Available records Block Start

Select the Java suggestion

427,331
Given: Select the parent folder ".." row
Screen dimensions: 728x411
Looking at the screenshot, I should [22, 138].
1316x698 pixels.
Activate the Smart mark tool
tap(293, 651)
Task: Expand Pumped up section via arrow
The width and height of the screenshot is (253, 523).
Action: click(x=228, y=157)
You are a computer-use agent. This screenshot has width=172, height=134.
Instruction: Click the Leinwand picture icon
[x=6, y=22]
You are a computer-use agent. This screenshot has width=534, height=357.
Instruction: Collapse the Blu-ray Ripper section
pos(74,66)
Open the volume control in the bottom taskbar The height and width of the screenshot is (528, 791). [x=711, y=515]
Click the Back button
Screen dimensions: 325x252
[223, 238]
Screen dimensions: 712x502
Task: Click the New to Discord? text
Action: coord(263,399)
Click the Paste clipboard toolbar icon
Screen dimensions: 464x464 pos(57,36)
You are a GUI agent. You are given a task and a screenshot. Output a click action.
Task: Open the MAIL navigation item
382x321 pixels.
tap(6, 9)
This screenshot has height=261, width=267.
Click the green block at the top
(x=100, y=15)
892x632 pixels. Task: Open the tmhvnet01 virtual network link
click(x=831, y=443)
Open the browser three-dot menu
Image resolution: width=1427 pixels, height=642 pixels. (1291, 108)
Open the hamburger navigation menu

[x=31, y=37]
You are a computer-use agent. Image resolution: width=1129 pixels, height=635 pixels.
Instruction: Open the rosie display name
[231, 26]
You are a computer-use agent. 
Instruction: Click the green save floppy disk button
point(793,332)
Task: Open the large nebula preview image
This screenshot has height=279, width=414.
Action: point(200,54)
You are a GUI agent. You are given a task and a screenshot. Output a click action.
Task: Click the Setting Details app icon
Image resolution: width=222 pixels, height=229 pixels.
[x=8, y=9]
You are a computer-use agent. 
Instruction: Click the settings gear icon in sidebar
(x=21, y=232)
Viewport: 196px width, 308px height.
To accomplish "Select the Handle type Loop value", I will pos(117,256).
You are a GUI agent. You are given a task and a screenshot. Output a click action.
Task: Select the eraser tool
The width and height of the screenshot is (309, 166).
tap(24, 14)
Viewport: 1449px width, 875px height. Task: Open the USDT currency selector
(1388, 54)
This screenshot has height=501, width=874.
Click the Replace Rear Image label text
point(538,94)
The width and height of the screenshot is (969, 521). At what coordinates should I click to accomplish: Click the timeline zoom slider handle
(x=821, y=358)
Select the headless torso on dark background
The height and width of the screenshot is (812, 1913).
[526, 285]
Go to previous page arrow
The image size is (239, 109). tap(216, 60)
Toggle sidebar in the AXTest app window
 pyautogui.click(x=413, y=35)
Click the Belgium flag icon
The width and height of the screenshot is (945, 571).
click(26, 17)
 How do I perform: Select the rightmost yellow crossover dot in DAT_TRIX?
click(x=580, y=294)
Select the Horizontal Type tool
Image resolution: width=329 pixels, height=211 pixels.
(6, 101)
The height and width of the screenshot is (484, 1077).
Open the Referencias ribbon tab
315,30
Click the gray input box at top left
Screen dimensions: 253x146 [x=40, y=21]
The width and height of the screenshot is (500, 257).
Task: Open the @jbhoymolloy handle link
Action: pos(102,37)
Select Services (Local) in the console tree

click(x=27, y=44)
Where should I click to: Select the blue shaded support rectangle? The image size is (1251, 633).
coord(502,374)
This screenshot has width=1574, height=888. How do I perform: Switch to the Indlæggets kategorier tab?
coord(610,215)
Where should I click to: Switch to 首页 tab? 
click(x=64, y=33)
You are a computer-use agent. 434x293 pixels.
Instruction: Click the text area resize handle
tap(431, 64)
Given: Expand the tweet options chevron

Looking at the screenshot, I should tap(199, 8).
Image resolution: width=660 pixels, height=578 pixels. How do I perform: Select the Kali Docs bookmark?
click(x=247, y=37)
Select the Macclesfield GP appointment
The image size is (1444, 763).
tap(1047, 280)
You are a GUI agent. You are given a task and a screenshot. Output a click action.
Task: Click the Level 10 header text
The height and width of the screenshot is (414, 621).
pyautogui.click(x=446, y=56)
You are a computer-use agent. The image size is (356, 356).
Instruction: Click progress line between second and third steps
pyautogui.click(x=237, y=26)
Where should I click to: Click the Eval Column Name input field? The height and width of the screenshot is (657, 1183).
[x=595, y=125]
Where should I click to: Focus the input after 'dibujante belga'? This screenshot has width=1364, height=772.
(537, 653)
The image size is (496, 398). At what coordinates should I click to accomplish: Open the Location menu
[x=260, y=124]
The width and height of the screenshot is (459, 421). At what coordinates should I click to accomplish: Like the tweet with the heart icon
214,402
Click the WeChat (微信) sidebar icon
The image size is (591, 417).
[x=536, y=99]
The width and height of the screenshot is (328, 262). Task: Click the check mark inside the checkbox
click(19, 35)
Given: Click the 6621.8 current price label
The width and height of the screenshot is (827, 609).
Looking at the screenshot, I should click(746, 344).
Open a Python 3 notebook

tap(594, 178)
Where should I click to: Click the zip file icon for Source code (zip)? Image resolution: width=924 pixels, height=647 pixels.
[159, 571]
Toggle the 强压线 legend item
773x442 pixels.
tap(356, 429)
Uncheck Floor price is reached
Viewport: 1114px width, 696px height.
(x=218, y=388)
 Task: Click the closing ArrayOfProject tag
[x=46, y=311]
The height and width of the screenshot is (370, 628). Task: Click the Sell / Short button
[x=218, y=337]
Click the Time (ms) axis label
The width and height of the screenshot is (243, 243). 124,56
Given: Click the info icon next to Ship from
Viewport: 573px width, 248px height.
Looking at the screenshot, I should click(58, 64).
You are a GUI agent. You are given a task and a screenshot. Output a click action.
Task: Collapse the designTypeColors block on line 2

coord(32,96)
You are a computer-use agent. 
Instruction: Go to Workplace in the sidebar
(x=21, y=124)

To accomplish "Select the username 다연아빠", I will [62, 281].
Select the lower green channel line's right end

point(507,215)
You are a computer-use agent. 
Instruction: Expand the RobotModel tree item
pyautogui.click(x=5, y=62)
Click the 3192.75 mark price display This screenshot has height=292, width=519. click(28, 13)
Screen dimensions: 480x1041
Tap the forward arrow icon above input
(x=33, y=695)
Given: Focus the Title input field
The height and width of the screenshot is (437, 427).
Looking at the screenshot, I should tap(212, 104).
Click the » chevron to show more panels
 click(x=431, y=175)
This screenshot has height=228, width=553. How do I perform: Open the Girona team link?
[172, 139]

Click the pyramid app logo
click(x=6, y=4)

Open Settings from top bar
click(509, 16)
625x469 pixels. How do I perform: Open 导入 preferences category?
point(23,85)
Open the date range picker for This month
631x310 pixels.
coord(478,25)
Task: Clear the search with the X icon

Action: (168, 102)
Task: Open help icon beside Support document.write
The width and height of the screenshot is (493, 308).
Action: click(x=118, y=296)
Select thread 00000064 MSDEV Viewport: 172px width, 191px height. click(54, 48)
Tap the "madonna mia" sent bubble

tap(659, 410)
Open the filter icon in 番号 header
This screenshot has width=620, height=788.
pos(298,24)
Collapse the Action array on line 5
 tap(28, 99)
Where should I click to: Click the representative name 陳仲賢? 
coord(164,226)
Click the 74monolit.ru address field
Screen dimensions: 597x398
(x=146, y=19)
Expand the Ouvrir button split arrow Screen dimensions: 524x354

Available records Block End

**Try it**
Exactly reproduce every line of the data above.

**Output**
Select the Java suggestion

427,331
Given: Select the parent folder ".." row
Screen dimensions: 728x411
Looking at the screenshot, I should [22, 138].
1316x698 pixels.
Activate the Smart mark tool
tap(293, 651)
Task: Expand Pumped up section via arrow
The width and height of the screenshot is (253, 523).
Action: click(x=228, y=157)
You are a computer-use agent. This screenshot has width=172, height=134.
Instruction: Click the Leinwand picture icon
[x=6, y=22]
You are a computer-use agent. This screenshot has width=534, height=357.
Instruction: Collapse the Blu-ray Ripper section
pos(74,66)
Open the volume control in the bottom taskbar The height and width of the screenshot is (528, 791). [x=711, y=515]
Click the Back button
Screen dimensions: 325x252
[223, 238]
Screen dimensions: 712x502
Task: Click the New to Discord? text
Action: coord(263,399)
Click the Paste clipboard toolbar icon
Screen dimensions: 464x464 pos(57,36)
You are a GUI agent. You are given a task and a screenshot. Output a click action.
Task: Open the MAIL navigation item
382x321 pixels.
tap(6, 9)
This screenshot has height=261, width=267.
Click the green block at the top
(x=100, y=15)
892x632 pixels. Task: Open the tmhvnet01 virtual network link
click(x=831, y=443)
Open the browser three-dot menu
Image resolution: width=1427 pixels, height=642 pixels. (1291, 108)
Open the hamburger navigation menu

[x=31, y=37]
You are a computer-use agent. Image resolution: width=1129 pixels, height=635 pixels.
Instruction: Open the rosie display name
[231, 26]
You are a computer-use agent. 
Instruction: Click the green save floppy disk button
point(793,332)
Task: Open the large nebula preview image
This screenshot has height=279, width=414.
Action: point(200,54)
You are a GUI agent. You are given a task and a screenshot. Output a click action.
Task: Click the Setting Details app icon
Image resolution: width=222 pixels, height=229 pixels.
[x=8, y=9]
You are a computer-use agent. 
Instruction: Click the settings gear icon in sidebar
(x=21, y=232)
Viewport: 196px width, 308px height.
To accomplish "Select the Handle type Loop value", I will pos(117,256).
You are a GUI agent. You are given a task and a screenshot. Output a click action.
Task: Select the eraser tool
The width and height of the screenshot is (309, 166).
tap(24, 14)
Viewport: 1449px width, 875px height. Task: Open the USDT currency selector
(1388, 54)
This screenshot has height=501, width=874.
Click the Replace Rear Image label text
point(538,94)
The width and height of the screenshot is (969, 521). At what coordinates should I click to accomplish: Click the timeline zoom slider handle
(x=821, y=358)
Select the headless torso on dark background
The height and width of the screenshot is (812, 1913).
[526, 285]
Go to previous page arrow
The image size is (239, 109). tap(216, 60)
Toggle sidebar in the AXTest app window
 pyautogui.click(x=413, y=35)
Click the Belgium flag icon
The width and height of the screenshot is (945, 571).
click(26, 17)
 How do I perform: Select the rightmost yellow crossover dot in DAT_TRIX?
click(x=580, y=294)
Select the Horizontal Type tool
Image resolution: width=329 pixels, height=211 pixels.
(6, 101)
The height and width of the screenshot is (484, 1077).
Open the Referencias ribbon tab
315,30
Click the gray input box at top left
Screen dimensions: 253x146 [x=40, y=21]
The width and height of the screenshot is (500, 257).
Task: Open the @jbhoymolloy handle link
Action: pos(102,37)
Select Services (Local) in the console tree

click(x=27, y=44)
Where should I click to: Select the blue shaded support rectangle? The image size is (1251, 633).
coord(502,374)
This screenshot has width=1574, height=888. How do I perform: Switch to the Indlæggets kategorier tab?
coord(610,215)
Where should I click to: Switch to 首页 tab? 
click(x=64, y=33)
You are a computer-use agent. 434x293 pixels.
Instruction: Click the text area resize handle
tap(431, 64)
Given: Expand the tweet options chevron

Looking at the screenshot, I should tap(199, 8).
Image resolution: width=660 pixels, height=578 pixels. How do I perform: Select the Kali Docs bookmark?
click(x=247, y=37)
Select the Macclesfield GP appointment
The image size is (1444, 763).
tap(1047, 280)
You are a GUI agent. You are given a task and a screenshot. Output a click action.
Task: Click the Level 10 header text
The height and width of the screenshot is (414, 621).
pyautogui.click(x=446, y=56)
You are a computer-use agent. The image size is (356, 356).
Instruction: Click progress line between second and third steps
pyautogui.click(x=237, y=26)
Where should I click to: Click the Eval Column Name input field? The height and width of the screenshot is (657, 1183).
[x=595, y=125]
Where should I click to: Focus the input after 'dibujante belga'? This screenshot has width=1364, height=772.
(537, 653)
The image size is (496, 398). At what coordinates should I click to accomplish: Open the Location menu
[x=260, y=124]
The width and height of the screenshot is (459, 421). At what coordinates should I click to accomplish: Like the tweet with the heart icon
214,402
Click the WeChat (微信) sidebar icon
The image size is (591, 417).
[x=536, y=99]
The width and height of the screenshot is (328, 262). Task: Click the check mark inside the checkbox
click(19, 35)
Given: Click the 6621.8 current price label
The width and height of the screenshot is (827, 609).
Looking at the screenshot, I should click(746, 344).
Open a Python 3 notebook

tap(594, 178)
Where should I click to: Click the zip file icon for Source code (zip)? Image resolution: width=924 pixels, height=647 pixels.
[159, 571]
Toggle the 强压线 legend item
773x442 pixels.
tap(356, 429)
Uncheck Floor price is reached
Viewport: 1114px width, 696px height.
(x=218, y=388)
 Task: Click the closing ArrayOfProject tag
[x=46, y=311]
The height and width of the screenshot is (370, 628). Task: Click the Sell / Short button
[x=218, y=337]
Click the Time (ms) axis label
The width and height of the screenshot is (243, 243). 124,56
Given: Click the info icon next to Ship from
Viewport: 573px width, 248px height.
Looking at the screenshot, I should click(58, 64).
You are a GUI agent. You are given a task and a screenshot. Output a click action.
Task: Collapse the designTypeColors block on line 2

coord(32,96)
You are a computer-use agent. 
Instruction: Go to Workplace in the sidebar
(x=21, y=124)

To accomplish "Select the username 다연아빠", I will [62, 281].
Select the lower green channel line's right end

point(507,215)
You are a computer-use agent. 
Instruction: Expand the RobotModel tree item
pyautogui.click(x=5, y=62)
Click the 3192.75 mark price display This screenshot has height=292, width=519. click(28, 13)
Screen dimensions: 480x1041
Tap the forward arrow icon above input
(x=33, y=695)
Given: Focus the Title input field
The height and width of the screenshot is (437, 427).
Looking at the screenshot, I should tap(212, 104).
Click the » chevron to show more panels
 click(x=431, y=175)
This screenshot has height=228, width=553. How do I perform: Open the Girona team link?
[172, 139]

Click the pyramid app logo
click(x=6, y=4)

Open Settings from top bar
click(509, 16)
625x469 pixels. How do I perform: Open 导入 preferences category?
point(23,85)
Open the date range picker for This month
631x310 pixels.
coord(478,25)
Task: Clear the search with the X icon

Action: (168, 102)
Task: Open help icon beside Support document.write
The width and height of the screenshot is (493, 308).
Action: click(x=118, y=296)
Select thread 00000064 MSDEV Viewport: 172px width, 191px height. click(54, 48)
Tap the "madonna mia" sent bubble

tap(659, 410)
Open the filter icon in 番号 header
This screenshot has width=620, height=788.
pos(298,24)
Collapse the Action array on line 5
 tap(28, 99)
Where should I click to: Click the representative name 陳仲賢? 
coord(164,226)
Click the 74monolit.ru address field
Screen dimensions: 597x398
(x=146, y=19)
Expand the Ouvrir button split arrow Screen dimensions: 524x354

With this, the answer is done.